A classic one is looking at eg an eeg topographic plot, notice which areas or channels within an area seem to be more promising, and running stats and follow ups on these. There are of course degrees of these: people may have preregistered which area (let's say prefrontal cortex for example) but leave open which channels (because it is a bit hard to make that exact guesses anyway). There are methods to deal with this (eg cluster permutation analysis) but often people seem to think that they have to choose between averaging between too many channels, thus risking smoothening out and decreasing an existing effect, or cherry-picking channels based on visual inspection of the data, which means artificially increasing an existing effect or even creating an artifactual one. Because people do not actually run a test to pick the channels, they just visually inspect the data, they do not actually realise this is p-hacking. The problem is that determining the researcher's degrees of freedom is not an easy task, and not one that can just be formalised in a p-adjustment technique.

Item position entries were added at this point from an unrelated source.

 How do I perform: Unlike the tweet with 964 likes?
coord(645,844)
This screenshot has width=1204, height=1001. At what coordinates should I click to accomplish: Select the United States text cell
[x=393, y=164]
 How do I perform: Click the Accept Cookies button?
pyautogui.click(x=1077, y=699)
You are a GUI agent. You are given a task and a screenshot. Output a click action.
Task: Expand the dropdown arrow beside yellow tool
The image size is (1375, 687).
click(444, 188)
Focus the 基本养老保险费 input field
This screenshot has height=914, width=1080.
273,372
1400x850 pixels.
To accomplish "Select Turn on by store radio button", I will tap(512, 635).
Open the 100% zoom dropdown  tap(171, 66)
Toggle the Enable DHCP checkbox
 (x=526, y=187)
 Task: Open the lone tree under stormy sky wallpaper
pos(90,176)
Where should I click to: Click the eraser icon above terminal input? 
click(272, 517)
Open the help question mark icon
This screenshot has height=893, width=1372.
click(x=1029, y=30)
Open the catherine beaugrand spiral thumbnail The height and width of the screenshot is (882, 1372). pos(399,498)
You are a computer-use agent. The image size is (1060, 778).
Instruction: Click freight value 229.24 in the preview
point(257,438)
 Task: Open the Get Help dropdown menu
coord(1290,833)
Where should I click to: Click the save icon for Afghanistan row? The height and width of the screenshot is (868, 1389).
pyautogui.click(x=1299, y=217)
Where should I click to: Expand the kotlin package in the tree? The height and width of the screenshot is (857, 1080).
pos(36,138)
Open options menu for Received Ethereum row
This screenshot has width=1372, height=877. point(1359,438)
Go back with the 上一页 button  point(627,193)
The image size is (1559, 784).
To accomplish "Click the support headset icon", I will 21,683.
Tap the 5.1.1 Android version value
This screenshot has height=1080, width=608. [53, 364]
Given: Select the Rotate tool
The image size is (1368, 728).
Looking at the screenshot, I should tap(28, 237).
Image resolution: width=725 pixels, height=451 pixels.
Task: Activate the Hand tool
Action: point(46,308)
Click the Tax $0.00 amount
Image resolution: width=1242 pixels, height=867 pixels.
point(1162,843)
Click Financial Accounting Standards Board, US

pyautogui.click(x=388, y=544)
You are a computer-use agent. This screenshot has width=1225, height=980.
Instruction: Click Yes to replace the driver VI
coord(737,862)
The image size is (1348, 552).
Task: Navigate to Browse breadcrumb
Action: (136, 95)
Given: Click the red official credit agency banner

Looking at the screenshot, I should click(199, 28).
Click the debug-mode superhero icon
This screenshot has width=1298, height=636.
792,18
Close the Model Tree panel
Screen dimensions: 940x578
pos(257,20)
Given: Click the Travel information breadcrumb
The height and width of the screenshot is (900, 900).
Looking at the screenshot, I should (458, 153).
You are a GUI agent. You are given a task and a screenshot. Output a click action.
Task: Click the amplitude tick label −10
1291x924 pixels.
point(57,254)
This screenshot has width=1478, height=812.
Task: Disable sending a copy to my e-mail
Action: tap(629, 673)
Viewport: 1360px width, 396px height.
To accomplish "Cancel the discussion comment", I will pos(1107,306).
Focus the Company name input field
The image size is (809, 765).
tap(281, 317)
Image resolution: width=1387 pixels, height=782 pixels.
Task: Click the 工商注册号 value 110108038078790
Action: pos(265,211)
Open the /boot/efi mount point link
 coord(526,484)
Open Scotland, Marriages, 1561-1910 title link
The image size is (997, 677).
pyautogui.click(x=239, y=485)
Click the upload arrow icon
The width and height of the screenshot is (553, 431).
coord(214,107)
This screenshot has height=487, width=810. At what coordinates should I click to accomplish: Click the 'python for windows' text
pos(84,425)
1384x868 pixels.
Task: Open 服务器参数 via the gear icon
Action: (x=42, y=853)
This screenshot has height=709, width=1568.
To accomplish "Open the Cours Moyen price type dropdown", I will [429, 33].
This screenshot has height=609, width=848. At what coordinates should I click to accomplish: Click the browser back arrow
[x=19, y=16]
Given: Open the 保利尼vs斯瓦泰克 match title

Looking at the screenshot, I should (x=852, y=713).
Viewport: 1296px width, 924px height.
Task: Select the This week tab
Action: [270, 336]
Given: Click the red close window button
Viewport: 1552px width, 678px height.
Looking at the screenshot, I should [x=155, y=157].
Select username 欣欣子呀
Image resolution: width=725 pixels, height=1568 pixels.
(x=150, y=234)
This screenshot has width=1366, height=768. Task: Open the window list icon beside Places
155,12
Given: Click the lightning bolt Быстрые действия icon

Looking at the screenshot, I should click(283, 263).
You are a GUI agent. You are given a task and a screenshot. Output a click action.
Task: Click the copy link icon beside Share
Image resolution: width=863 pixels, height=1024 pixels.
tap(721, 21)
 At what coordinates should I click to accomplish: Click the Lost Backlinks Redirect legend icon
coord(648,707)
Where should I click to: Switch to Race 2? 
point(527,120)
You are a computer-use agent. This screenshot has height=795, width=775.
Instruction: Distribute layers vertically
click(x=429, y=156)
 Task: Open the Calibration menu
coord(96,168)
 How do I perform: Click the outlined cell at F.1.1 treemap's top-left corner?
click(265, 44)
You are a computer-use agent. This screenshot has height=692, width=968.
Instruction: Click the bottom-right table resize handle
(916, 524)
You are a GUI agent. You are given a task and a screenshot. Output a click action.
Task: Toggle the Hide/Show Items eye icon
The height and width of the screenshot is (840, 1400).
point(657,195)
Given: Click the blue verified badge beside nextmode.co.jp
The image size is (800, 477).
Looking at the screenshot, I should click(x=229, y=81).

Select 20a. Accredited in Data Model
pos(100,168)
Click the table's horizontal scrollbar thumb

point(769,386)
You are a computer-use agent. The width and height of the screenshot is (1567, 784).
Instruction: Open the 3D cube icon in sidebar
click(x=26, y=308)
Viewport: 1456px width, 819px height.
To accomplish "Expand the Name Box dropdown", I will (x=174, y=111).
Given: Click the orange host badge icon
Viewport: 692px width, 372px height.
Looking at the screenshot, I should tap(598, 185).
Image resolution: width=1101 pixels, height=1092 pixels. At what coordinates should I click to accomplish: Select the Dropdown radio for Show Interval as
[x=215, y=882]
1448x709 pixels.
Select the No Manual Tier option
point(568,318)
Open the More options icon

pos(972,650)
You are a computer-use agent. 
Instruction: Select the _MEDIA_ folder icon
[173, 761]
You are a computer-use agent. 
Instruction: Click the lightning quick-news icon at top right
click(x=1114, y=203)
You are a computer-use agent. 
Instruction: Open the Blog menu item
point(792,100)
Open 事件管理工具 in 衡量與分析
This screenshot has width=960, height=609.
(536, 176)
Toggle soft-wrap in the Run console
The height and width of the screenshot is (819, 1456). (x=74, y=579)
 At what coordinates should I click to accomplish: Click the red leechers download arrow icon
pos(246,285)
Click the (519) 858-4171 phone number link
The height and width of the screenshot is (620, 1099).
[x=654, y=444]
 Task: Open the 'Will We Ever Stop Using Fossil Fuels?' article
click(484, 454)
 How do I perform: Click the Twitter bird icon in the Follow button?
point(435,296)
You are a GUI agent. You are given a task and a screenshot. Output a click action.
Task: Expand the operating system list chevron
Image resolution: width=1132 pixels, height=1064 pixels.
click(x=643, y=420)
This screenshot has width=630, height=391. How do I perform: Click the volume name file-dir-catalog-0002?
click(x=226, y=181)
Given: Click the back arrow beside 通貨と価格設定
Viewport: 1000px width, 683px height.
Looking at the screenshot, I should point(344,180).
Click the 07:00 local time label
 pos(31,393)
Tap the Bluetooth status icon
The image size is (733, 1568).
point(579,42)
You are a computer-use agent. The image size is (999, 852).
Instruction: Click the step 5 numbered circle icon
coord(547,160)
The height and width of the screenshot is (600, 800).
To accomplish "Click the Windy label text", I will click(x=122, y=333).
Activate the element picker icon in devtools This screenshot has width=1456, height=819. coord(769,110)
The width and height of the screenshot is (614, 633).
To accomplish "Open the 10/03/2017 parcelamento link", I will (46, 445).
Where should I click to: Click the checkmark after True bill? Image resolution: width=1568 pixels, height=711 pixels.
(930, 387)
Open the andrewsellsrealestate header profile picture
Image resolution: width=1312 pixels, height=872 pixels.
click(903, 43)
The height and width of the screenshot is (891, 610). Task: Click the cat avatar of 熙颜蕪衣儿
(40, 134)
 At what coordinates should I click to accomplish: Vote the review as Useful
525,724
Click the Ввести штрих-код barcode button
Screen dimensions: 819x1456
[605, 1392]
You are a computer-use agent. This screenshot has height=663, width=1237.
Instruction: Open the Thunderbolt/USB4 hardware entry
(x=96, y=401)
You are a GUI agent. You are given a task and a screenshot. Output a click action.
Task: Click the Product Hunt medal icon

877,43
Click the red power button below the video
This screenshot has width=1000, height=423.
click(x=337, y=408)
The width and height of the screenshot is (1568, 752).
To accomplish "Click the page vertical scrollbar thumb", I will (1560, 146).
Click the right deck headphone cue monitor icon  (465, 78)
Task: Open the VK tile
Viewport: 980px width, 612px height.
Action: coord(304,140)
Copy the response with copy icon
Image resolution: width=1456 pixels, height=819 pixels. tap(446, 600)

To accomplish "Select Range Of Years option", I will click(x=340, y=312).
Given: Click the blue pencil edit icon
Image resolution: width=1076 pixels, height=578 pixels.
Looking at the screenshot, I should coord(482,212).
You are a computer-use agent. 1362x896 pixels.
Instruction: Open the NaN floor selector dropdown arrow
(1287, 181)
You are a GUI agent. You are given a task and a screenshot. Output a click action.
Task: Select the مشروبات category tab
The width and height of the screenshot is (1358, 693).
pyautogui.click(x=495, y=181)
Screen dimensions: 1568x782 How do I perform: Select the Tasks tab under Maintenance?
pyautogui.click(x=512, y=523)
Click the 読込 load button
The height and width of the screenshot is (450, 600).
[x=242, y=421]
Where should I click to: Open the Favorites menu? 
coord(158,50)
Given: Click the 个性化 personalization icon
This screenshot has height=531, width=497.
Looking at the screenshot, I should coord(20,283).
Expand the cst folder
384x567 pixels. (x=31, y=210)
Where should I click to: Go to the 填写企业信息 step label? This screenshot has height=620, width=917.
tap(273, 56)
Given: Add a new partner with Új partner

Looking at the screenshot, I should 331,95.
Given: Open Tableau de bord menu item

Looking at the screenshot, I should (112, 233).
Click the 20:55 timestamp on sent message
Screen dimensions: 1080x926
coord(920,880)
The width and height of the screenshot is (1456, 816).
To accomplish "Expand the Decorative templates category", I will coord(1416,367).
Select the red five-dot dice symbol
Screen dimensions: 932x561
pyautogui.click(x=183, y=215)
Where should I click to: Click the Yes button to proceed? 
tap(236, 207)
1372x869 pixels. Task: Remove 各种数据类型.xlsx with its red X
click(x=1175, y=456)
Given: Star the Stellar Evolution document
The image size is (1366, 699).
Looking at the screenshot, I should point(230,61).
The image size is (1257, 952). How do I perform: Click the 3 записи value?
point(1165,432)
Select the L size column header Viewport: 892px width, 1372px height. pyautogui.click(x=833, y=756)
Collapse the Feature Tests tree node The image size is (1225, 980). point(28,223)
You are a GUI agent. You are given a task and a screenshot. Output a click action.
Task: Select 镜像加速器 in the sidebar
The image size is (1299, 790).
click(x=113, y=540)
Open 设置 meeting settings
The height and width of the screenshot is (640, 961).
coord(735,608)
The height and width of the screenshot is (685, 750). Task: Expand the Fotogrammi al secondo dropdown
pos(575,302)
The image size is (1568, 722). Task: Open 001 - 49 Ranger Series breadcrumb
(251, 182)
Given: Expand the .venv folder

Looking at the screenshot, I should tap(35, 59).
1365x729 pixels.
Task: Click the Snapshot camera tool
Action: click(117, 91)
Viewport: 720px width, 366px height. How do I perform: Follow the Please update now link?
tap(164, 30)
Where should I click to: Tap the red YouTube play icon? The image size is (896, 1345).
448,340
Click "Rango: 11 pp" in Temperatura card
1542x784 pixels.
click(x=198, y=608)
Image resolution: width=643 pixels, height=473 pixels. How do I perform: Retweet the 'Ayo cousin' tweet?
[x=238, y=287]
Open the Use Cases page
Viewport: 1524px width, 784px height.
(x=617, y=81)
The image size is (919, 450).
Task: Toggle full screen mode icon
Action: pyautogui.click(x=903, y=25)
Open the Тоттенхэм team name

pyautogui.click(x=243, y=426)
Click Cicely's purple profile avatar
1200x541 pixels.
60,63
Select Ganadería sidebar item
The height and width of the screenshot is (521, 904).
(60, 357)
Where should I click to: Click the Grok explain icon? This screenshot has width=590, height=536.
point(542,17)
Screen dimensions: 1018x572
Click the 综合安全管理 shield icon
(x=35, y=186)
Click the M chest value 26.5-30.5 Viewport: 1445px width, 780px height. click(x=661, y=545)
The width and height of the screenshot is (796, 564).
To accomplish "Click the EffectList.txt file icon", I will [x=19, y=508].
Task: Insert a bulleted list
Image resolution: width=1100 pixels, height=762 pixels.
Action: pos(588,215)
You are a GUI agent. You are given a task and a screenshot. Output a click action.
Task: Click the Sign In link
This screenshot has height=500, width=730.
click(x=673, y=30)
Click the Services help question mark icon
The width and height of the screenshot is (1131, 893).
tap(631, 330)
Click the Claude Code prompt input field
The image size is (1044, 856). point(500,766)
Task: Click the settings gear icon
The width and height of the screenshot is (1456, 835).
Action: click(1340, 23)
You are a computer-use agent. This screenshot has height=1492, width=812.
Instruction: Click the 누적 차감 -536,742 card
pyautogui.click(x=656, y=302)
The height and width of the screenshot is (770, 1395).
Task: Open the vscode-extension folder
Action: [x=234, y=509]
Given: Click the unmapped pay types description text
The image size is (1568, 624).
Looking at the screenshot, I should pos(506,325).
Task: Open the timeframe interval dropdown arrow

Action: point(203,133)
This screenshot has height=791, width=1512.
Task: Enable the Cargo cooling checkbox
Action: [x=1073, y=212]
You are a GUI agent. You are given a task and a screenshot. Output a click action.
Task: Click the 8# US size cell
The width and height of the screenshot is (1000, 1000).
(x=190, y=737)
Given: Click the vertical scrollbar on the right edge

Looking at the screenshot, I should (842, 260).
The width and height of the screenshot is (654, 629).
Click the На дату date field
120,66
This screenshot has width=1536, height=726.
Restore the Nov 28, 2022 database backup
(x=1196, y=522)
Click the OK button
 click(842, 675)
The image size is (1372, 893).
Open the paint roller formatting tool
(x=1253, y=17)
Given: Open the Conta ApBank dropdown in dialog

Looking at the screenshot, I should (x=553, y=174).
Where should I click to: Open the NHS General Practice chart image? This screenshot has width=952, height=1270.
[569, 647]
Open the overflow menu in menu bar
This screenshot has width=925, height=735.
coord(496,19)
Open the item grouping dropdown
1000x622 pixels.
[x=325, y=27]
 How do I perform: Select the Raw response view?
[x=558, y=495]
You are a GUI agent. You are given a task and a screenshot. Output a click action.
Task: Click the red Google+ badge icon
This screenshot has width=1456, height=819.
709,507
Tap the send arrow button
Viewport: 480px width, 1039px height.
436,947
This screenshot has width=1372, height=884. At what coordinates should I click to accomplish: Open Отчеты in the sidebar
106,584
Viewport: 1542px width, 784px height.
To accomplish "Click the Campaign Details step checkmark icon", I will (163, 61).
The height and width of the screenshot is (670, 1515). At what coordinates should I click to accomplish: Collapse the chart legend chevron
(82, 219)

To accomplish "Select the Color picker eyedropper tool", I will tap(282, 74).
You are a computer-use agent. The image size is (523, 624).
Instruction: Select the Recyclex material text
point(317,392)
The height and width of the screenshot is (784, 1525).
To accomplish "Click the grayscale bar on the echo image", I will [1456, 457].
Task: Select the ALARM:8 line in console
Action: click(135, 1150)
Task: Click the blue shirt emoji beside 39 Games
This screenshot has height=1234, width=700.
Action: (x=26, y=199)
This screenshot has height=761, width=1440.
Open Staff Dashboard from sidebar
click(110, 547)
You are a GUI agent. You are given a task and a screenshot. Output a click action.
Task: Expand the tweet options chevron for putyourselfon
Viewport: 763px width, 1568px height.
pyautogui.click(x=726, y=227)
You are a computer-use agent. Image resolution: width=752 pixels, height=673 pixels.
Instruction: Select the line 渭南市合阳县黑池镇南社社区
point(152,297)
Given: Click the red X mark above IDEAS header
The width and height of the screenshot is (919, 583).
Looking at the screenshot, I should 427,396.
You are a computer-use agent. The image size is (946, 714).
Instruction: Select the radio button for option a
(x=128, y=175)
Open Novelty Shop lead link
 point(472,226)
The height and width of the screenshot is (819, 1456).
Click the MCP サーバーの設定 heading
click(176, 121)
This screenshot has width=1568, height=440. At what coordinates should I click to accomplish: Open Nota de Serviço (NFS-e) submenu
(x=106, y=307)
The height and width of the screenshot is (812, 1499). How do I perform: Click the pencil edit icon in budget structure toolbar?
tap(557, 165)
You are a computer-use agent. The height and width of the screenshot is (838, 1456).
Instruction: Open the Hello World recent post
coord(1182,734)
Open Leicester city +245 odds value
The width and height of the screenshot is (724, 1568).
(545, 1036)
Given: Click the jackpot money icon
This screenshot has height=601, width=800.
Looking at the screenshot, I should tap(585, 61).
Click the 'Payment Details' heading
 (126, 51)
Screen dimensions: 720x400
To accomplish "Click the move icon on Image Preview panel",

There is a huge spectrum of practices around these degrees of freedom, that may happen during any stage of the data processing, that range from obviously to subtly sketchy and problematic. And believe me that often people who do that think that they actually have good practices, and others do p-hacking.
Imo the main way to actually avoid this issue is actually being transparent with all the decisions one makes, even if this can reduce the faith on one's results (which actually should be the point of it, if that's the case!). A lot of time shit happens, and often it is hard to predict everything in advance in a preregistration. If the incentive was to just play safe then not much innovation and method experimentation would occur. It is easy to talk about preregistration as panacea in fields with long ago established practices, but much harder when the state of the art wrt both methods and theory may change wildly even in 2 years that may take to run a study.
I believe we need better frameworks for rigorous exploratory research. The only paper I have seen to actually take this idea seriously is this one [0], but I believe a lot of research would more honestly fit in such a framework, and not everything should be conceptualised within a hypothesis testing framework.
Method-wise, closed testing procedures also seem very interesting for such research (and can work both actually inferentially, but also for extracting hypotheses for further testing), such as [1].
[0] https://pmc.ncbi.nlm.nih.gov/articles/PMC7098547/
[1] https://openpharma.github.io/CTP/articles/closed_testing_pro...
p4ul•2mo ago
And moreover, I would be even more supportive if we found a way to change the incentives for tenure and promotion such that reproducibility was an important factor in how we make decisions about grants, tenure, and promotion.
analog31•2mo ago
Disclosure: I left academia before I had to worry about any of this.